● 課題 A
AI共同検証の文書で、AIを活用して少ない人数で安定した輸送を実現する必要があるとされる理由を1～3文で説明すること。
● 課題 B
AI共同検証の文書によれば、日立製作所とJR東日本の共同検証はいつから実施されるか。
● 課題 C
AI共同検証の文書を、最後の文の後から書き継いでください。

日立とJR東日本、AIで鉄道運行の安定性向上
日立製作所とJR東日本は、2025年9月から首都圏の鉄道運行管理においてAIエージェントを活用した共同検証を実施することに合意しました。この取り組みでは、AI技術を使って鉄道の運行効率を改善し、輸送の安定性を高めることを目指しています。
背景と目的
首都圏の在来線は、高度に複雑に構築された東京圏輸送管理システム(ATOS)によって運行されています。このシステムは、多くの機器が相互に連携して稼働しているため、万が一トラブルが発生する際には、高度な専門知識を持つ指令員が迅速に対応する必要があります。そのため、故障の特定や復旧作業には多くの時間がかかり、業務の効率が求められています。
さらに、近年の労働人口の減少により、指令員の不足が懸念されており、AIを活用してより少ない人数で安定した輸送を実現する必要があります。こうした背景から、日立とJR東日本はDX(デジタルトランスフォーメーション)を通じて業務の変革を進め、鉄道運行の安全性と持続可能性向上を図ることにしました。
共同検証の具体的な内容
この共同検証では、日立が蓄積したOT(制御・運用技術)ナレッジをデータに基づいて活用し、JR東日本のシステム仕様書や運用ノウハウなど両社の知識資産を結集します。そして、これをもとに鉄道運行管理に特化した大規模言語モデル(LLM)を構築します。
加えて、熟練者の思考過程を再現するための故障対応シナリオに基づくAIエージェントを開発します。このAIエージェントは、故障箇所の特定や対応方針の提案を自動的に行い、指令員の判断を支援する役割を果たします。今回の検証は、鉄道運行管理システムに生成AIを初めて適用する試みとなります。

● 提供情報
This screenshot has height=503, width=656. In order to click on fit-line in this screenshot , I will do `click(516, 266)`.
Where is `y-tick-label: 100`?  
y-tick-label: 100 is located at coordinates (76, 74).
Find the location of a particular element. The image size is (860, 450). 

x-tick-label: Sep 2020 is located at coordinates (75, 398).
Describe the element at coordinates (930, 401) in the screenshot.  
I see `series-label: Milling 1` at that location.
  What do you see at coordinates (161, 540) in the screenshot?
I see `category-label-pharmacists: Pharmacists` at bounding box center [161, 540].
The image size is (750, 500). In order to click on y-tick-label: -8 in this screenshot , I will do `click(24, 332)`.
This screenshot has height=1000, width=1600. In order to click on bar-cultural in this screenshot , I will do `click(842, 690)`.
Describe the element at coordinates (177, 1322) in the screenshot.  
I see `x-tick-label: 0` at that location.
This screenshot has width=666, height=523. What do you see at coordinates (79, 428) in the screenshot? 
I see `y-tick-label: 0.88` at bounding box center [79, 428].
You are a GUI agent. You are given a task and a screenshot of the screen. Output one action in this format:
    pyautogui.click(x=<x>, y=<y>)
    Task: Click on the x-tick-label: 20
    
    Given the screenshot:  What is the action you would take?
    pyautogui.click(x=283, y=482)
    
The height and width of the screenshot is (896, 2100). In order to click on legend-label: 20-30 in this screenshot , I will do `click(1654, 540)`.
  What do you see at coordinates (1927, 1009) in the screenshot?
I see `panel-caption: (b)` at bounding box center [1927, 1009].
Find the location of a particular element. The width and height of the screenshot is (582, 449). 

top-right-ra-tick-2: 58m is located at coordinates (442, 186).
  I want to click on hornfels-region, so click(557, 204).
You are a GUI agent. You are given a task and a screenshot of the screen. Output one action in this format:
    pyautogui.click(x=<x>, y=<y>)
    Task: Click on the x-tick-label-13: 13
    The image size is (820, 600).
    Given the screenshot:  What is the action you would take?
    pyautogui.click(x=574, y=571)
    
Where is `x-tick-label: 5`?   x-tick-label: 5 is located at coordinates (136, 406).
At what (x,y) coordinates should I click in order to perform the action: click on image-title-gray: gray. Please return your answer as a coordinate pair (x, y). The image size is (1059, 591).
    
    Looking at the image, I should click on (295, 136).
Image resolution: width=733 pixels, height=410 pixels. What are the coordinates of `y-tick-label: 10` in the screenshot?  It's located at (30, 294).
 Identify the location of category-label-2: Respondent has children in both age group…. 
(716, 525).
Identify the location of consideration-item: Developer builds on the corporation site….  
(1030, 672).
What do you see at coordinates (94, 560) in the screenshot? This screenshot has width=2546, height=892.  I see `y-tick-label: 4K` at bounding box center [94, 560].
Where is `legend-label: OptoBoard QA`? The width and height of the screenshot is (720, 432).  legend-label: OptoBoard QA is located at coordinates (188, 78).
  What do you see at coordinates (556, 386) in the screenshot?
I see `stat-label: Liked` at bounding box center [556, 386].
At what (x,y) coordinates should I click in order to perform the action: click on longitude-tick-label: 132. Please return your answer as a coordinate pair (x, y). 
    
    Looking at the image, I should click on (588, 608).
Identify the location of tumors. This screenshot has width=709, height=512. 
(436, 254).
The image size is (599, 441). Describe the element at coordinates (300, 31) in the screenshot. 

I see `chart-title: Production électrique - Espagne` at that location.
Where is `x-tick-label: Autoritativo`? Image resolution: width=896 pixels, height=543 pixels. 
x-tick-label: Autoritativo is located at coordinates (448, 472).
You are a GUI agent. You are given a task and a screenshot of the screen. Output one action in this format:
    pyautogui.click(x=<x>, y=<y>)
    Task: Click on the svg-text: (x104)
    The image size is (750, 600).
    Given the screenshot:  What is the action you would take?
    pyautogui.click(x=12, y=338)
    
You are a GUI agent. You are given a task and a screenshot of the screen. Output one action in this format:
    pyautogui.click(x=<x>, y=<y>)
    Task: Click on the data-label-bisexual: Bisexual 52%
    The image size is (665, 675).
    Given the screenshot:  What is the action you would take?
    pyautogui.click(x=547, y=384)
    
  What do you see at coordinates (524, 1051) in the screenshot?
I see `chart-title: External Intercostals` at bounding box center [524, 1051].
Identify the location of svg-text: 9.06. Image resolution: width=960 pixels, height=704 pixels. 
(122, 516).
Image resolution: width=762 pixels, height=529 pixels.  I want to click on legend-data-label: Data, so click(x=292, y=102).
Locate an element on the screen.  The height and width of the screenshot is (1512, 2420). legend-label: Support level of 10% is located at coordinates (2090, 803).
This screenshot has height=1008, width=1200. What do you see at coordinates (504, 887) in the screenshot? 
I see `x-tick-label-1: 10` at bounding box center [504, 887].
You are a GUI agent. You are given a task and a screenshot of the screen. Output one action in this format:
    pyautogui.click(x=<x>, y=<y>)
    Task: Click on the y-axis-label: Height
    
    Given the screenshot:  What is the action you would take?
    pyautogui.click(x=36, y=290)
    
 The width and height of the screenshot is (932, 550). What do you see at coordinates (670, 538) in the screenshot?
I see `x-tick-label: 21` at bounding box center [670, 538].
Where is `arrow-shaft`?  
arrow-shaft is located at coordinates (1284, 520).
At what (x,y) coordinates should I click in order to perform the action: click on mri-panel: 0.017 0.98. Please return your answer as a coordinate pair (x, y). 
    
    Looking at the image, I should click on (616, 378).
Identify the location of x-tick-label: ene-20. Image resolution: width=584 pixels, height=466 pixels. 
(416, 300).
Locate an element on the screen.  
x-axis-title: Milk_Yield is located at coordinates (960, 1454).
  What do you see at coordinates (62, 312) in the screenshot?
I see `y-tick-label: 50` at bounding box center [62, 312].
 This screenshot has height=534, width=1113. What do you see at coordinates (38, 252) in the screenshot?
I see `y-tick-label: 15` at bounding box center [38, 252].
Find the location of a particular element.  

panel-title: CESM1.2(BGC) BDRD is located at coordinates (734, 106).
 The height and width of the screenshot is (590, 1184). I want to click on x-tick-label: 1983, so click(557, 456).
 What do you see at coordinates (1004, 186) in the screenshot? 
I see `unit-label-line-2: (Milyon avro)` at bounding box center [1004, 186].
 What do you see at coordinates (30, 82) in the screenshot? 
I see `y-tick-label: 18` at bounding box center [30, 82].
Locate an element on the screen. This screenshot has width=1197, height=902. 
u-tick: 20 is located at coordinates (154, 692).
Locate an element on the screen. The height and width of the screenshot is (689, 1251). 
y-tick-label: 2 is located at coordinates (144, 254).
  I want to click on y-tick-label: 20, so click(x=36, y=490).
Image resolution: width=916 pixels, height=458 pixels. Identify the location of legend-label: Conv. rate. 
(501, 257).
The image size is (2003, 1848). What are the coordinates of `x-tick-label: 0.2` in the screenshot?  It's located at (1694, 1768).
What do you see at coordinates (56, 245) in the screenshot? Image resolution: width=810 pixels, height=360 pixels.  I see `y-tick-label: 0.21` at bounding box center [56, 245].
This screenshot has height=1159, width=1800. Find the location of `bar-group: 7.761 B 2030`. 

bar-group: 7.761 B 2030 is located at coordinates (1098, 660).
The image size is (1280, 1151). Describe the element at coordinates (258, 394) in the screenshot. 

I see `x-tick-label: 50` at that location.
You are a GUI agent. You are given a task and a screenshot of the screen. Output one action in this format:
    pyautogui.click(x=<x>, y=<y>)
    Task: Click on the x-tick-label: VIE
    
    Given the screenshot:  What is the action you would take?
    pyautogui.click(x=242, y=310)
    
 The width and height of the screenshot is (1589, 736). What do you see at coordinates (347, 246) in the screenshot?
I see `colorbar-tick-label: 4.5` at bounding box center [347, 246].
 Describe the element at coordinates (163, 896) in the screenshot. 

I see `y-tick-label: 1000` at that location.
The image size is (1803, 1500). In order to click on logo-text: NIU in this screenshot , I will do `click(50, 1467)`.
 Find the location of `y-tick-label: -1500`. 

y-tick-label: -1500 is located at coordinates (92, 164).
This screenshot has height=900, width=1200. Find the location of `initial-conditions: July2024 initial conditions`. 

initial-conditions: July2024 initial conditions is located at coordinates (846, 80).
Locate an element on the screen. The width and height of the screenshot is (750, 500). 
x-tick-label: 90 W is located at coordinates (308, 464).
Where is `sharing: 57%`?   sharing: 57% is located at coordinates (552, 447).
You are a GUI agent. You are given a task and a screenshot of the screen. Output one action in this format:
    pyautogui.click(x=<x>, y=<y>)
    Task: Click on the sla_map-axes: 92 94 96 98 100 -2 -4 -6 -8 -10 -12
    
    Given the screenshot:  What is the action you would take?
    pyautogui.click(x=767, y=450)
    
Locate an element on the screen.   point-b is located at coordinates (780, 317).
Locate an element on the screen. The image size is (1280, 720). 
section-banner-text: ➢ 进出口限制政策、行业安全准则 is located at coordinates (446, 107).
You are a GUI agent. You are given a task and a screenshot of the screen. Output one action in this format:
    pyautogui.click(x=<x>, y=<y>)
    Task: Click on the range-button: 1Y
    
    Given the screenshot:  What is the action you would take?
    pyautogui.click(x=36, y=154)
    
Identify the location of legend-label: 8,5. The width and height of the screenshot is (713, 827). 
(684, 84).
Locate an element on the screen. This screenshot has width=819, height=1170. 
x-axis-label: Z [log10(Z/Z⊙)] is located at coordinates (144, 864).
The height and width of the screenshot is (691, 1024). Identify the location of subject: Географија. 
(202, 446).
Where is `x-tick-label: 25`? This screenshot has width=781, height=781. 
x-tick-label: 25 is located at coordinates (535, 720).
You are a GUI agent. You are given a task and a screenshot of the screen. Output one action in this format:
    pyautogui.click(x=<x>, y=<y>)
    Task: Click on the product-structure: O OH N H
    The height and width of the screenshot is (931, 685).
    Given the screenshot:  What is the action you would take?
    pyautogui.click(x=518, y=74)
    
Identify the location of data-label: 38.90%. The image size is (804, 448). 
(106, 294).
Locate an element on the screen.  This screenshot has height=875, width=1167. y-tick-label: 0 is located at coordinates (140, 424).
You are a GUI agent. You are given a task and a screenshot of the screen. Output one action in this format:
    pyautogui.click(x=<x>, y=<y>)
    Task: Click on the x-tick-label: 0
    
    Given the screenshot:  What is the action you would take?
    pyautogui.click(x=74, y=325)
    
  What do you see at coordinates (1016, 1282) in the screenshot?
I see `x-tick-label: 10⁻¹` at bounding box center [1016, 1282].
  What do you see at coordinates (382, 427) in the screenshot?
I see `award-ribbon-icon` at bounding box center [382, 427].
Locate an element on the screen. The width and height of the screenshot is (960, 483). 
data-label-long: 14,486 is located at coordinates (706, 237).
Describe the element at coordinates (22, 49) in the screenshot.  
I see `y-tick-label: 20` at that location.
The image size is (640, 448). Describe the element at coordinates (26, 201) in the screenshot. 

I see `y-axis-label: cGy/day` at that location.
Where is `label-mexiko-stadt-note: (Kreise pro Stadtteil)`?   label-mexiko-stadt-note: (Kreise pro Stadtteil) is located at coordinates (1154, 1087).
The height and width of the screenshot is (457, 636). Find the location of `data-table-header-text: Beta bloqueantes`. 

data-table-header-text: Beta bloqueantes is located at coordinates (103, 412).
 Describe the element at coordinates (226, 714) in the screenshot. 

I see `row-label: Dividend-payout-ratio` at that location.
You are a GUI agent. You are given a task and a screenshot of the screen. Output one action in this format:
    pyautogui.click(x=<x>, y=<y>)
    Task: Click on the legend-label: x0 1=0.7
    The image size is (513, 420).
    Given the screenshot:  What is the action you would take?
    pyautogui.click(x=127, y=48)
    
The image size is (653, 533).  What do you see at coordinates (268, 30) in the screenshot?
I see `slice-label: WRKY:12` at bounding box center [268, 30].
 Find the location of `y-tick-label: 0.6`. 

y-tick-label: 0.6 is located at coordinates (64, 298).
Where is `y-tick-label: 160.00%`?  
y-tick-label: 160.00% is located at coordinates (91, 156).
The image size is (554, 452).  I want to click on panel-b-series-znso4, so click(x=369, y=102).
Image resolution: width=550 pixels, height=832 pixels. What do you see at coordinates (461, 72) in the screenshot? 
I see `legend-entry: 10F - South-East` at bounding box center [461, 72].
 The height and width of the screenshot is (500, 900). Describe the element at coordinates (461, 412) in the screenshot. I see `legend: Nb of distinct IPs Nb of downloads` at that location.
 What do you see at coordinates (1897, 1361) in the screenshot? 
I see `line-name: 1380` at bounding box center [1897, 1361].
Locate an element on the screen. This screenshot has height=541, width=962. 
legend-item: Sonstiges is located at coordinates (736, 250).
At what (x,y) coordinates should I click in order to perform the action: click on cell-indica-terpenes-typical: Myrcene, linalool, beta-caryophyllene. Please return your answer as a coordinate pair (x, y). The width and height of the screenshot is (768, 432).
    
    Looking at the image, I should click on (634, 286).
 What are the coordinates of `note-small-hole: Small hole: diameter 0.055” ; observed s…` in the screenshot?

● 解答欄 A
近年の労働人口の減少により、指令員の不足が懸念されているためである。

● 解答欄 B
2025年9月から実施される。

● 解答欄 C
具体的な検証手法
検証においては、ATOSにおいて実際にある設備に障害が発生した状況を想定しています。障害が生じると、その関連機器から各種アラートが発報され、指令員の監視端末に情報が集積されます。そこに現場作業員からの報告も加わり、指令員は錯綜する情報を基に原因の究明と復旧方法を探ります。
今回の取り組みでは、AIエージェントを用いることで、指令員の業務負担を軽減し、迅速な対応が実現できるかどうかを切り口に検証を行います。これにより、従来の方法に比べて、業務が効率化されることが期待されています。
今後の展望
日立は、共同検証を通じて収集したデータを分析し、JR東日本の専門的な知見を組み込むことで、AIエージェントの精度をさらに向上させていく方針です。また、設備故障への対応時間短縮や工数削減を図り、鉄道運行のリスク低減を目指します。
これに加え、共同検証から得られる成果は、運行管理領域に留まらず、運用保守やシステム設計等の分野にも応用が検討されています。日立は、これらのノウハウを活かして、ミッションクリティカルな現場へのAIエージェント適用を進め、業務変革を支援するとともに、持続可能で調和のとれた社会の実現に貢献していきます。
まとめ
日立とJR東日本のこの共同検証は、鉄道運行管理の現場においてAI技術の導入が進む一歩として注目されます。今後の進展がどのように影響を与えるのか、ますます期待が高まります。私たちの生活基盤となる鉄道が、どのようにしてより安全で効率的なものへと進化していくのか、注視していきたいところです。